▼

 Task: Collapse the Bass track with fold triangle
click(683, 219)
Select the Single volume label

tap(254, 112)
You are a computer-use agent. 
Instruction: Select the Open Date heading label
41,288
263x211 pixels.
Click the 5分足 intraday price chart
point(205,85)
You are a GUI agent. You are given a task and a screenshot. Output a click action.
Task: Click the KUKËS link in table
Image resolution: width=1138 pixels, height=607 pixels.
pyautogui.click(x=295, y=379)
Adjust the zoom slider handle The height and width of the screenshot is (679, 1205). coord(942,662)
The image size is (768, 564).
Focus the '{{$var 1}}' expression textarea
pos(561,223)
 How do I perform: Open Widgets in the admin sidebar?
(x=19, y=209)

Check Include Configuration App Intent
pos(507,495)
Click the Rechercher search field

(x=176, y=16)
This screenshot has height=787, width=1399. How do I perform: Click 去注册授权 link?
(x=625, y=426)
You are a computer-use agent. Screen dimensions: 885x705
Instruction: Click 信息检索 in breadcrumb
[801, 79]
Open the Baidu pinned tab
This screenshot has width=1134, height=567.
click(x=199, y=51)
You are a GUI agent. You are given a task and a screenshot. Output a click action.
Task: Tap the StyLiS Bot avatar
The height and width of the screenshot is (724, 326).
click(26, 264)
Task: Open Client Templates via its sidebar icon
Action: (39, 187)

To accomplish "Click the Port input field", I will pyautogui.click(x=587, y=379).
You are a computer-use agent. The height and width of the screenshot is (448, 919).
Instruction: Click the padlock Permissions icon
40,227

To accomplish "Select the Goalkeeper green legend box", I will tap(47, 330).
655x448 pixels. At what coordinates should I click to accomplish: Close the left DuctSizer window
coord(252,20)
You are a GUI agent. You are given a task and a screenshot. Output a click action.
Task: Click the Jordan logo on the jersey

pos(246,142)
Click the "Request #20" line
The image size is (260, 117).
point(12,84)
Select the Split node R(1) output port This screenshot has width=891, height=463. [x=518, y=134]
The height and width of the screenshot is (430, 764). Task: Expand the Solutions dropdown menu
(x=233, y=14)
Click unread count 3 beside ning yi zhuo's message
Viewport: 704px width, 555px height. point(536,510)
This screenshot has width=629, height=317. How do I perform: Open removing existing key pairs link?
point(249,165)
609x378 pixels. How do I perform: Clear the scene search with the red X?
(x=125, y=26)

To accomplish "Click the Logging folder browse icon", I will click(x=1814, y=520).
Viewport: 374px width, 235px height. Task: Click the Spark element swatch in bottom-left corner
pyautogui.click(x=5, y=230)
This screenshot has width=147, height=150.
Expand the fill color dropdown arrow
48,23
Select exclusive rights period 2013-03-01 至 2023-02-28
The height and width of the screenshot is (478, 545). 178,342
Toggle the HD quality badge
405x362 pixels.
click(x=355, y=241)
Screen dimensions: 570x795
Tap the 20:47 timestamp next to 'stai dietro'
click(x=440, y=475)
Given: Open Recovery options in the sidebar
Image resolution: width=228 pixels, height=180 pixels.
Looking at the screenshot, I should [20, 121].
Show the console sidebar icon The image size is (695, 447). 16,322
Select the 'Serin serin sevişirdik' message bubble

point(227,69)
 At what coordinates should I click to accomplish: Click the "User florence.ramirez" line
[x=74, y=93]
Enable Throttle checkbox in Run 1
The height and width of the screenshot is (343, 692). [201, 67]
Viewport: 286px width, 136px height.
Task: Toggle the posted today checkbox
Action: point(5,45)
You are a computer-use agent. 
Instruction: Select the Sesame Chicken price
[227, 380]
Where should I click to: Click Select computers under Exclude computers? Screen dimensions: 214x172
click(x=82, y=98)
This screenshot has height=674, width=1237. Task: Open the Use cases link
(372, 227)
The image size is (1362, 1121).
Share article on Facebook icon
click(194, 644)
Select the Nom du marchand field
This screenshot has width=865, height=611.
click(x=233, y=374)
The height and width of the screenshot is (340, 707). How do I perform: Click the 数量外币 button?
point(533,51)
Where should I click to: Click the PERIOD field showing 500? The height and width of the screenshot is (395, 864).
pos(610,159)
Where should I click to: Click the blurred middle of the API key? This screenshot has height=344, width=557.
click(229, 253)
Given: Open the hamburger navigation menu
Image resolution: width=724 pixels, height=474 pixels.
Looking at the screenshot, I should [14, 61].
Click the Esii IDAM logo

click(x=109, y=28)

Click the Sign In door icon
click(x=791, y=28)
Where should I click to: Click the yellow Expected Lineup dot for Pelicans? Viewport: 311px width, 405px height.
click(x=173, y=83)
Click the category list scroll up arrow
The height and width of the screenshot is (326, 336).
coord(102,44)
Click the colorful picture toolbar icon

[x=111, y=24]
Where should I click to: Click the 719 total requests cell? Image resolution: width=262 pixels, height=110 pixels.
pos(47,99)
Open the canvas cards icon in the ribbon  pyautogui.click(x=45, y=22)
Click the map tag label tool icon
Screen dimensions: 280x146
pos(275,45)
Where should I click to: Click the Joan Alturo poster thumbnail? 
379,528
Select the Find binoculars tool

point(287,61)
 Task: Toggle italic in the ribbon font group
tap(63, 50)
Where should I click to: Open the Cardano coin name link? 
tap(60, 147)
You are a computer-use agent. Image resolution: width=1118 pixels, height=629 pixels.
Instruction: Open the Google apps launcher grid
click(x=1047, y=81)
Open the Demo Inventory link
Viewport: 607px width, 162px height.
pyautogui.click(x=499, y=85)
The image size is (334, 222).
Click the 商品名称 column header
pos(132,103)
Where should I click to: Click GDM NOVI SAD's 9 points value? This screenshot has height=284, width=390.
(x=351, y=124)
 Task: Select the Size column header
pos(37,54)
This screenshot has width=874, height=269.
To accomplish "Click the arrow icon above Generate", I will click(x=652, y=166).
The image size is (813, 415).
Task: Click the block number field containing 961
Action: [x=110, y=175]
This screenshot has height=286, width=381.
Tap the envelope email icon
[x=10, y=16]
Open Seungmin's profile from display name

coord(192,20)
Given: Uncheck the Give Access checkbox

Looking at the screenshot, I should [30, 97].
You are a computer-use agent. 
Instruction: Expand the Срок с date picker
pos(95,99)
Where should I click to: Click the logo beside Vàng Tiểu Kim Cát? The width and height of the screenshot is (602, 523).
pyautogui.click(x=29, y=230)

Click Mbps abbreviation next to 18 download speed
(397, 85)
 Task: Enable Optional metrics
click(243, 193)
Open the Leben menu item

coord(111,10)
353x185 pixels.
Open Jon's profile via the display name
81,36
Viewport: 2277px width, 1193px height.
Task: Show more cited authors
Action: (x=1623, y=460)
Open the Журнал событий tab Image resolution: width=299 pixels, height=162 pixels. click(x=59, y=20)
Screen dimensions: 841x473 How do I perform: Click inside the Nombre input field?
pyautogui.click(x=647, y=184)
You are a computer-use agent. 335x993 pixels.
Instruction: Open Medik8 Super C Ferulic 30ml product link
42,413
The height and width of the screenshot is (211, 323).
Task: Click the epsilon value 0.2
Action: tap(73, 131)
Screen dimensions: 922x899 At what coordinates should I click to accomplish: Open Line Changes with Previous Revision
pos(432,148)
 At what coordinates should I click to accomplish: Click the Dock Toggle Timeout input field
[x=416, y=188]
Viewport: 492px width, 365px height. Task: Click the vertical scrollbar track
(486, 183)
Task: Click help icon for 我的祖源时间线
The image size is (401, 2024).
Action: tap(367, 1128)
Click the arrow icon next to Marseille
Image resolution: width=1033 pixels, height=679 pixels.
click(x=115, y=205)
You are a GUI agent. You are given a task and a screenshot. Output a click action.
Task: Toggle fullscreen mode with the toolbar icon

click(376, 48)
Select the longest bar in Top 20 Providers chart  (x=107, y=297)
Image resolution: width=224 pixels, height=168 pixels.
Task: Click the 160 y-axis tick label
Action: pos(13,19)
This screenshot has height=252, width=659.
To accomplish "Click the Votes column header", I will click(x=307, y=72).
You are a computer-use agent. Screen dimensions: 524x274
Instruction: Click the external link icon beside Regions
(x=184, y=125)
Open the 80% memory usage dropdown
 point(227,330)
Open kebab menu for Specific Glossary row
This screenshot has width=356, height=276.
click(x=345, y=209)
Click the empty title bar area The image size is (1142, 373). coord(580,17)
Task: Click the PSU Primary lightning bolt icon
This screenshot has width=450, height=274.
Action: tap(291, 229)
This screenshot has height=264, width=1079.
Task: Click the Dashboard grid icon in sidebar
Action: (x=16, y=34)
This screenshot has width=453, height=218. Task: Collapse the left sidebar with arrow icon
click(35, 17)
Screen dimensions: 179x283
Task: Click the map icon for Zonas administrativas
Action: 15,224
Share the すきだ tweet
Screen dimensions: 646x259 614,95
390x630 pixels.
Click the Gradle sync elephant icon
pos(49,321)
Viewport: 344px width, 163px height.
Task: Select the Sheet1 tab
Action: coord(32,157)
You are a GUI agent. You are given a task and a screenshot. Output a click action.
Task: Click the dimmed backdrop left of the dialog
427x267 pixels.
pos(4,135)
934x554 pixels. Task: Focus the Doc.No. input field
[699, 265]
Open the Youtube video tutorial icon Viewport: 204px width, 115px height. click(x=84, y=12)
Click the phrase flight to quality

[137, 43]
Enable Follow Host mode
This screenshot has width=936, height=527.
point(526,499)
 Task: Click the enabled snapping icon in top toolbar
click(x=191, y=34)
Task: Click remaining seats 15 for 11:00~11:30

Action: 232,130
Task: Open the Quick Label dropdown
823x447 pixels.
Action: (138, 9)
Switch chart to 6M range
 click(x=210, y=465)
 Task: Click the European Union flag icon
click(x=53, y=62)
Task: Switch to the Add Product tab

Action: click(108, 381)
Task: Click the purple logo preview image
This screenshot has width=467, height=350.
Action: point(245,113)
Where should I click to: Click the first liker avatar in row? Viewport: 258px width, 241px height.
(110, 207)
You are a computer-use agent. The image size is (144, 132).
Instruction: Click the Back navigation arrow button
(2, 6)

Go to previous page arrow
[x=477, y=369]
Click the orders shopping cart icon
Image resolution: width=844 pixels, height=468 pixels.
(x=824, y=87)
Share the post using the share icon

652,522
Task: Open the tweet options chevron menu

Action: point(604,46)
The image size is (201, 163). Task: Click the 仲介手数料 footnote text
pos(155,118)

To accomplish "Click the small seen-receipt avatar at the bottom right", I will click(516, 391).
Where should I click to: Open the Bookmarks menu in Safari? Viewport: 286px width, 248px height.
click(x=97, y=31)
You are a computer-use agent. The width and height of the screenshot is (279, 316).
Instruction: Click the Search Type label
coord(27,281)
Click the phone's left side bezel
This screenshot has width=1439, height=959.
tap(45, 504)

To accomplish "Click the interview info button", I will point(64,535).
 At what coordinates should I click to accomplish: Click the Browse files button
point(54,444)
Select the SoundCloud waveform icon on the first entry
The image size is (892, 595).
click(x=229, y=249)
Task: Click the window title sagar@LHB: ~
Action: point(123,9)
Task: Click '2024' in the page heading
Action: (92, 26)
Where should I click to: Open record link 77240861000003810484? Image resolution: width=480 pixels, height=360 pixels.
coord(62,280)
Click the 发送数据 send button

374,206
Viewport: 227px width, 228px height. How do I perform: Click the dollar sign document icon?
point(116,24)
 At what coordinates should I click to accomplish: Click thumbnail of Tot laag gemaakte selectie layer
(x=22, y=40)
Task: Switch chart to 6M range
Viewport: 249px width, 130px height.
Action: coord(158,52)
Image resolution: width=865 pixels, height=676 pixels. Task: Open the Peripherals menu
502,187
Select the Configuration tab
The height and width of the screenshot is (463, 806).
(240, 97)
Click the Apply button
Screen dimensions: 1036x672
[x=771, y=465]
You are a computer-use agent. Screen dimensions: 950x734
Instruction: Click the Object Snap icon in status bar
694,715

▲

| Directions for this task |
Return only the lines above that run from the opening line through the line containing "Task: Click the KUKËS link in table", exactly as written.

| Problem solution |
 Task: Collapse the Bass track with fold triangle
click(683, 219)
Select the Single volume label

tap(254, 112)
You are a computer-use agent. 
Instruction: Select the Open Date heading label
41,288
263x211 pixels.
Click the 5分足 intraday price chart
point(205,85)
You are a GUI agent. You are given a task and a screenshot. Output a click action.
Task: Click the KUKËS link in table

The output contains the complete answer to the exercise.